Başka gezegen var mı?

Astrologlar ve astrofizikçiler onlarca yıldır dış gezegenleri arıyor ve keşfediyorlar. Güneş sisteminin dışında yer alan gezegenlere verilen addır. Dünyanın yörüngesine yerleştirilen teleskoplar, fotoğraf çekerek ve hala hangi renkteki gezegenlerin var olduğuna dair doğru bir fikir vermeye çalışarak buna aktif olarak yardımcı oluyor. Bu çalışmaların temel amacı uzayın sessizliğinde Dünya'ya benzer yaşanabilir bir gezegen bulmaktır.

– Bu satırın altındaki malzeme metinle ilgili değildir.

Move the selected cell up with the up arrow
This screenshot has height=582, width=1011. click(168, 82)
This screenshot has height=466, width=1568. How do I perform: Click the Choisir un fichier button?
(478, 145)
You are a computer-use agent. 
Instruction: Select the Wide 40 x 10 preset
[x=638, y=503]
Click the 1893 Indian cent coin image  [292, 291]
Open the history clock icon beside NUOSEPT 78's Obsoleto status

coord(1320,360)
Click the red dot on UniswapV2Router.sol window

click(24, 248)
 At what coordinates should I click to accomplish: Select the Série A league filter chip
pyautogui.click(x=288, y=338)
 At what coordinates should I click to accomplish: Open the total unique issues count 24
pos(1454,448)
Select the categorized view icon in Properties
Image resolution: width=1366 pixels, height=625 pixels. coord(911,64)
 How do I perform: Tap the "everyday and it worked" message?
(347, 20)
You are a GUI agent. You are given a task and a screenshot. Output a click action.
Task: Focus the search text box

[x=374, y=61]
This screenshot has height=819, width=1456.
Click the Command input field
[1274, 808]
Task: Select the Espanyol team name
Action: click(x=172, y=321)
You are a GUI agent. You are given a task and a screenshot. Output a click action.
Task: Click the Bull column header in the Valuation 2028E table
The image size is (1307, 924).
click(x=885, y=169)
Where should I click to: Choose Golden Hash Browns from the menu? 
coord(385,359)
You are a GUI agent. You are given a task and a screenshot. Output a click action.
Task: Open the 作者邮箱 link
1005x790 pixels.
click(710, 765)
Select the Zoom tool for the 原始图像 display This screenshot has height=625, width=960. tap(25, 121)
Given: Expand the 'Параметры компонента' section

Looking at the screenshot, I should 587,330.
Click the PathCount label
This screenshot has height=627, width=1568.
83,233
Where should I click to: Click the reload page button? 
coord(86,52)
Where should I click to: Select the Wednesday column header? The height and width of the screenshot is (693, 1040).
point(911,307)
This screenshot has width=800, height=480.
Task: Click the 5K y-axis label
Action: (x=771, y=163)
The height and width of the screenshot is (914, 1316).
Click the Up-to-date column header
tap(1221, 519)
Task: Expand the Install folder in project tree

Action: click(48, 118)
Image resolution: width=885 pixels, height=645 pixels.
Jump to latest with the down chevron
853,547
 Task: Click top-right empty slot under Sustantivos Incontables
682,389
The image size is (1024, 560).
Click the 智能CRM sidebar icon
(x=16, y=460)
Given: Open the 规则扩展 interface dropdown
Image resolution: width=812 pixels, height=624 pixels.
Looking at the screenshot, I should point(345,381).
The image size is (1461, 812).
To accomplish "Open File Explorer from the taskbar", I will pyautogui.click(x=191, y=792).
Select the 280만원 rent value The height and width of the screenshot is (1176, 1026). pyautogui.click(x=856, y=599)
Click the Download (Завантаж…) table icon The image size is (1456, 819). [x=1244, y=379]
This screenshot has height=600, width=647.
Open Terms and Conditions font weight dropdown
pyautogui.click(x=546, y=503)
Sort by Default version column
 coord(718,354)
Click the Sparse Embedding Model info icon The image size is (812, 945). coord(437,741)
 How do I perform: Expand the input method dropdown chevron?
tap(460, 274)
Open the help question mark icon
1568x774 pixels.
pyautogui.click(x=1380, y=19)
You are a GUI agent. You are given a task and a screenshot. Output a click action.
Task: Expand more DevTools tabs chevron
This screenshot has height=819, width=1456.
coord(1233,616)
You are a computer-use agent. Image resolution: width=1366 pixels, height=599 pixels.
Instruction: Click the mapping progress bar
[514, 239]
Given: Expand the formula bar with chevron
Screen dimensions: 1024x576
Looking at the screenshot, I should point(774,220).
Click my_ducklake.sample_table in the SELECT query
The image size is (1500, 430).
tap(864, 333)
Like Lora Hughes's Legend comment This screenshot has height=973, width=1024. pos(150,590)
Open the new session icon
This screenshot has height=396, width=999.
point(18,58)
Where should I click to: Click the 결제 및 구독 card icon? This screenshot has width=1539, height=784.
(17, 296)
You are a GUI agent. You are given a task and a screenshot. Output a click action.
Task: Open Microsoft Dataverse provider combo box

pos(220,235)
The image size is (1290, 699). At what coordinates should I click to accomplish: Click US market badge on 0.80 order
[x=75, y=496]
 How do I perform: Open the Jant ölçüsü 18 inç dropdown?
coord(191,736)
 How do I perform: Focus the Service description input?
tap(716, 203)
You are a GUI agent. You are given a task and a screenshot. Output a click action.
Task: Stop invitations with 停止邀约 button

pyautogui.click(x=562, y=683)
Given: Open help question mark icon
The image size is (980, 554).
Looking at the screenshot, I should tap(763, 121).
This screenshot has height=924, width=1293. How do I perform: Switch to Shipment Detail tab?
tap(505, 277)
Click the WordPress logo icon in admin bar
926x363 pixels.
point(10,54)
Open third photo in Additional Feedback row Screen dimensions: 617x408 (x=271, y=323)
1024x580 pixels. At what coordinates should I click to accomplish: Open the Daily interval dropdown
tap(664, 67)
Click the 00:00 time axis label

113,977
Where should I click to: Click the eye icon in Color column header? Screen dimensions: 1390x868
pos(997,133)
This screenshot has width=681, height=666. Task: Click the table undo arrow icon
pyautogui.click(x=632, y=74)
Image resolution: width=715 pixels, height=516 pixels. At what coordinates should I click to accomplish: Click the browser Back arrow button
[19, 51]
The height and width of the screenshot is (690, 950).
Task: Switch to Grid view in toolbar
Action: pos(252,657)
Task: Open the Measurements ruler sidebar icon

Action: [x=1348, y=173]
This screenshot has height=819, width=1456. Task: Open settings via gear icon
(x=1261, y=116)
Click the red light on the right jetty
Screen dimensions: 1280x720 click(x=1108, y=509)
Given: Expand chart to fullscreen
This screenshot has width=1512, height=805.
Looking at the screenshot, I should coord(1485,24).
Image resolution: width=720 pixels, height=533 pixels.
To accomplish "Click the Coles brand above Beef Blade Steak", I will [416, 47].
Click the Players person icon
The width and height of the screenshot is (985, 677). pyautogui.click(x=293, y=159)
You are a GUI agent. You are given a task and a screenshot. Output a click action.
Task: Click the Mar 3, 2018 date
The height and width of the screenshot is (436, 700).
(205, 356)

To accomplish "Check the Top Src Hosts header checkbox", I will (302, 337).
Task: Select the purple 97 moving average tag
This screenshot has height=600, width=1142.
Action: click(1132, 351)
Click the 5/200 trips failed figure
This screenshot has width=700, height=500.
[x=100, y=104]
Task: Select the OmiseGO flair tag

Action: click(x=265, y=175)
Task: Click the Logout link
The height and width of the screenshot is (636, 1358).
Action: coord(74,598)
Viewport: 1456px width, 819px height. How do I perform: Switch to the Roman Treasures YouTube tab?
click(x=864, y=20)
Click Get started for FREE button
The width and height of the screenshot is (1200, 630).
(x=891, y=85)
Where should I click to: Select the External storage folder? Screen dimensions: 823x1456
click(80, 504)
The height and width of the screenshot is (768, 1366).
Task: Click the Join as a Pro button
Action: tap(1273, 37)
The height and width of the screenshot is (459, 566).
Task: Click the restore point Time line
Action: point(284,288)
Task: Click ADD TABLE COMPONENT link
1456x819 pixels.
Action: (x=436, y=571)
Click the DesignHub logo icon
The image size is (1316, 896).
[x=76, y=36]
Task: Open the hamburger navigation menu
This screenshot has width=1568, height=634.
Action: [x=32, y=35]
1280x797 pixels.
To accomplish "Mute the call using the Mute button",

Arama parametrelerinde ana kriter, gezegenin parıltısı veya daha doğrusu onun parıltısının yıldızdan Dünya görüntüsüne yansımasıdır. Beyaz-mavi renk tek renk değildir. Bilim adamlarına göre kırmızı spektrumlu radyasyona sahip bir gezegen de yaşanabilir olabilir. Dünyanın büyük bir kısmının su yüzeyinden yansıması beyaz-mavi bir parıltıdır ve bitki örtüsüne sahip bir kıtadan gelen yansıma kırmızımsı bir renk tonuna sahip olacaktır.

Şimdiye kadar keşfedilen dış gezegenler özellikleri bakımından Jüpiter'e çok benziyor.